On n’oubliera pas, non plus, la danseuse nue qu’elle fut un temps, après sa séparation avec Willy et dans l’obligation de gagner sa vie. Et elle apparaissait sur la scène du Moulin Rouge nue sous une peau de panthère. On ne peut que l’associer au fameux film de Jacques Tourneur, La Féline (Cat people, 1942) où l’actrice Simone Simon avait été choisie justement pour son minois de chatte, et nul doute que l’influence de Colette, de son anthropomorphisme bestial ou de sa zoophilie humaine, y est palpable, la thèse du film, baignant dans l’onirisme et le fantastique, étant que la femme rétive au plaisir sexuel et que l’homme embrasse sur la bouche se transforme en panthère, en chat géant, qui déchire de ses griffes son pauvre amant.

Colette vit-elle ce film hollywoodien, qui ne fut projeté en France que bien après la guerre ? Sans nul doute l’actrice au visage de chatte renvoie bien à la pantomime animalière de la « Grande Colette ». Il est certain, en tout cas, que Colette, dans ses récits et notamment dans la série des Claudine, « bestialise » les humains ; ne parle-t-elle pas de la professeure d’anglais qui « a des yeux de chat [qui] brillent tout or, malins, câlins » ? Ou de l’élève qui fait « une grimace de chat incommodé » ? Quand elle ne représente pas le couple qu’elle compose entre Claudine et Rézi, dans Claudine en ménage, comme « deux chattes dépaysées » ! En vérité, comme l’écrit si bien Arthur Habib-Rubinstein, « le chat est central dans le bestiaire de Colette ».

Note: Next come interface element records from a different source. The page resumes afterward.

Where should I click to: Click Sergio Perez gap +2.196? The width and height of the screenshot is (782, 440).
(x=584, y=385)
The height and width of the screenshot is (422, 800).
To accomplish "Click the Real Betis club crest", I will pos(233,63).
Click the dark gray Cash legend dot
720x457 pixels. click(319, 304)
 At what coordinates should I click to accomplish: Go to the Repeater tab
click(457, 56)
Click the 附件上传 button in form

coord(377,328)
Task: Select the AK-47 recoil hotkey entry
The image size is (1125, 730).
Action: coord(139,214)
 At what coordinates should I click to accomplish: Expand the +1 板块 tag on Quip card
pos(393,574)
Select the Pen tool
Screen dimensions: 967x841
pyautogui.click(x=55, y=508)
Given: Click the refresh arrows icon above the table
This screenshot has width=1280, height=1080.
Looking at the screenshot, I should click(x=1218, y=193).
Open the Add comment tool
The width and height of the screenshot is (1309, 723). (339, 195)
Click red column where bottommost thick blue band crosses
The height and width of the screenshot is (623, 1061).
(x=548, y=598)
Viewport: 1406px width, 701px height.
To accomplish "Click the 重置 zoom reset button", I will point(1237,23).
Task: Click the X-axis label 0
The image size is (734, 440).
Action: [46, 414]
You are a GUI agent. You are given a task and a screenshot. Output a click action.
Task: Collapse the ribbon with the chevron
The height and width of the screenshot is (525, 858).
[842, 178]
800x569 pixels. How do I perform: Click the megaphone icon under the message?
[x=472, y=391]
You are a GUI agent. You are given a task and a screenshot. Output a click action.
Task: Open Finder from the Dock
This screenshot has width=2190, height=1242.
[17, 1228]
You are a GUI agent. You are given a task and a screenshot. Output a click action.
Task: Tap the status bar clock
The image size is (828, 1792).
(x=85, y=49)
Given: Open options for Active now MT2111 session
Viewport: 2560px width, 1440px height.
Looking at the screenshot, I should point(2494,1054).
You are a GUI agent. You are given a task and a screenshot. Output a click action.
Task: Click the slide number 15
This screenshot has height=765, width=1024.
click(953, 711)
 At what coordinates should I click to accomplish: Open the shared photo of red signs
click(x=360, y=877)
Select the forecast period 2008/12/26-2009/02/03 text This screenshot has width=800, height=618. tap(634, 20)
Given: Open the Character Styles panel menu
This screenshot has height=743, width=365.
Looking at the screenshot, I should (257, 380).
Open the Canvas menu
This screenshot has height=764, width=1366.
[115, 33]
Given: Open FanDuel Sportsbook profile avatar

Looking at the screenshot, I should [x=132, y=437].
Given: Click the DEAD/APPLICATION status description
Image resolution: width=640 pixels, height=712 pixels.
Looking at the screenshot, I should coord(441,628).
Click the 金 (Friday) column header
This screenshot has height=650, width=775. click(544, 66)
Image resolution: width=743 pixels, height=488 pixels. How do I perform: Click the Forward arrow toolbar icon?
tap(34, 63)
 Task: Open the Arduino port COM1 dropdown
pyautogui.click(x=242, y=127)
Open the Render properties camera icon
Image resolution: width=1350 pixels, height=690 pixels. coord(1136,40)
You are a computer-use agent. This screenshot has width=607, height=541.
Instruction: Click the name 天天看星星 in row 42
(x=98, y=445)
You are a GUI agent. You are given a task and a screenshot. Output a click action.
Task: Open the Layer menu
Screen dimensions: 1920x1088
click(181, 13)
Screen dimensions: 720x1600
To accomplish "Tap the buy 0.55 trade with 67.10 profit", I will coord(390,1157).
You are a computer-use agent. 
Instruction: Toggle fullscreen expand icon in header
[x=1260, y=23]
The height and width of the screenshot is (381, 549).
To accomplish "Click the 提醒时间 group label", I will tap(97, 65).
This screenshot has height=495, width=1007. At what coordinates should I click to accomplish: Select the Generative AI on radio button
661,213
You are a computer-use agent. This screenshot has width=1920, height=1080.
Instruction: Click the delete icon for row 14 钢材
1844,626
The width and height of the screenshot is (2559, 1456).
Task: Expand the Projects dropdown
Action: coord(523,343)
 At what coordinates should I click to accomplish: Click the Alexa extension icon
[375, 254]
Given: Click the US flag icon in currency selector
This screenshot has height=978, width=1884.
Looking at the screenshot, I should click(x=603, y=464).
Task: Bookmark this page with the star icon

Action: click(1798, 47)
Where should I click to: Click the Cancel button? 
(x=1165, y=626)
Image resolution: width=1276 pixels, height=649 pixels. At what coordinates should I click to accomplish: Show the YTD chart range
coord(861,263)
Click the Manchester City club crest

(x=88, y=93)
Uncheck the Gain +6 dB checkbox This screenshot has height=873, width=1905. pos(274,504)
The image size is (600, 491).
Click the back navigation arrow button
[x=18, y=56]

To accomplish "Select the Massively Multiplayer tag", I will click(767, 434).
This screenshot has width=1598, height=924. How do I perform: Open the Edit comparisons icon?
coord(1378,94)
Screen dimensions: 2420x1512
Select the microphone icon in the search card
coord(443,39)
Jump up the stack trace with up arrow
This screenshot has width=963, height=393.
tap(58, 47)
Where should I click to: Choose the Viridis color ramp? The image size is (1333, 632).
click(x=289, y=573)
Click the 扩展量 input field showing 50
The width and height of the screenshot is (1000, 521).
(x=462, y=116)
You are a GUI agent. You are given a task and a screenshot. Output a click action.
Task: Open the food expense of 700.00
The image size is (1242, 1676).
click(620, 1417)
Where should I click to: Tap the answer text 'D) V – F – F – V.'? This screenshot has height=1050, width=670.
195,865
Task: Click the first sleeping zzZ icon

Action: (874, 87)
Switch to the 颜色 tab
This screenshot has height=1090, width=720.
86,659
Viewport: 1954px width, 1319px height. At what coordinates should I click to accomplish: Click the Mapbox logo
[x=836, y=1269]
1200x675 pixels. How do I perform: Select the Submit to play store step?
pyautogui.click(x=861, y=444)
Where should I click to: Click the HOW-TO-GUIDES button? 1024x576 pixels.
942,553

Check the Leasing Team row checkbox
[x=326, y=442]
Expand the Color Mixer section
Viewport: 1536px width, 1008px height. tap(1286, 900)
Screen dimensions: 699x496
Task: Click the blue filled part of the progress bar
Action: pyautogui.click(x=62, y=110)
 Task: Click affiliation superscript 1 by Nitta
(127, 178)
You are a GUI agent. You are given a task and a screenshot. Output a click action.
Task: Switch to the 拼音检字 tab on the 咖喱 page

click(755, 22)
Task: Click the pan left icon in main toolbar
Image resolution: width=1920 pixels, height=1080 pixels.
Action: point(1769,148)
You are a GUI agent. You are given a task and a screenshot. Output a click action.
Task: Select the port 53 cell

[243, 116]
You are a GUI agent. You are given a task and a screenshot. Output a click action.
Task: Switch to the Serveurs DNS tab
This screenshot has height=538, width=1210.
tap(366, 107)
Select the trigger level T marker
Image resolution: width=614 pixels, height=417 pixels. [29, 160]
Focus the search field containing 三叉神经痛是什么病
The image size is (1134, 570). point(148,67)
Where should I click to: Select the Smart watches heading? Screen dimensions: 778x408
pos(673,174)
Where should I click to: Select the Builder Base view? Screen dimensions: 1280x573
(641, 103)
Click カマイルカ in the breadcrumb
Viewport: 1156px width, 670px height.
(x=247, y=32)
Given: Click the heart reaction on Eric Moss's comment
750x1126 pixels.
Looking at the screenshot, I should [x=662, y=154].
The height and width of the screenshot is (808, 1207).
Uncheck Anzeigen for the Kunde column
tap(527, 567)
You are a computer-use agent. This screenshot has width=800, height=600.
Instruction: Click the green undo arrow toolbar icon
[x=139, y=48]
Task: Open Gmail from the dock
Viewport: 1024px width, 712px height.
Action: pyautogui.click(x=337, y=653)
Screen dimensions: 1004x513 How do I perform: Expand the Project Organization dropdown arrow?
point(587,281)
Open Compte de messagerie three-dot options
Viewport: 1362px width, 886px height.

Et le signataire de ces lignes qui mène pareillement une vie amoureuse avec une chatte qui pourrait bien être « chartreux » si elle n’était si noire, venue d’Égypte peut-être ou de la lointaine Inde d’où est originaire la race Bombay, et qui puise à son contact la seule sérénité capable de lui faire supporter la tragédie aux cent actes divers qui compose désormais le spectacle quotidien du monde, puise enfin dans la lecture de ces pages, heureusement remises en circulation dans ce beau « Cahier Rouge », la jouissance littéraire que Roland Barthes qualifiait de « plaisir du texte ».

Colette, Les Chats de ma vie. Anthologie réalisée et préfacée par Arthur Habib-Rubinstein. Éditions Grasset, Les Cahiers Rouges, 134 p., 9,50 €. Parution : 19 février 2025
Lire un texte bien écrit, tel que celui-ci, ou l’une des oeuvres de Colette, avec dans les bras, une chatte, les yeux fermés sur quelque rêve, et dont le ronron ajoute au plaisir de la musique, est-il rien de plus enviable?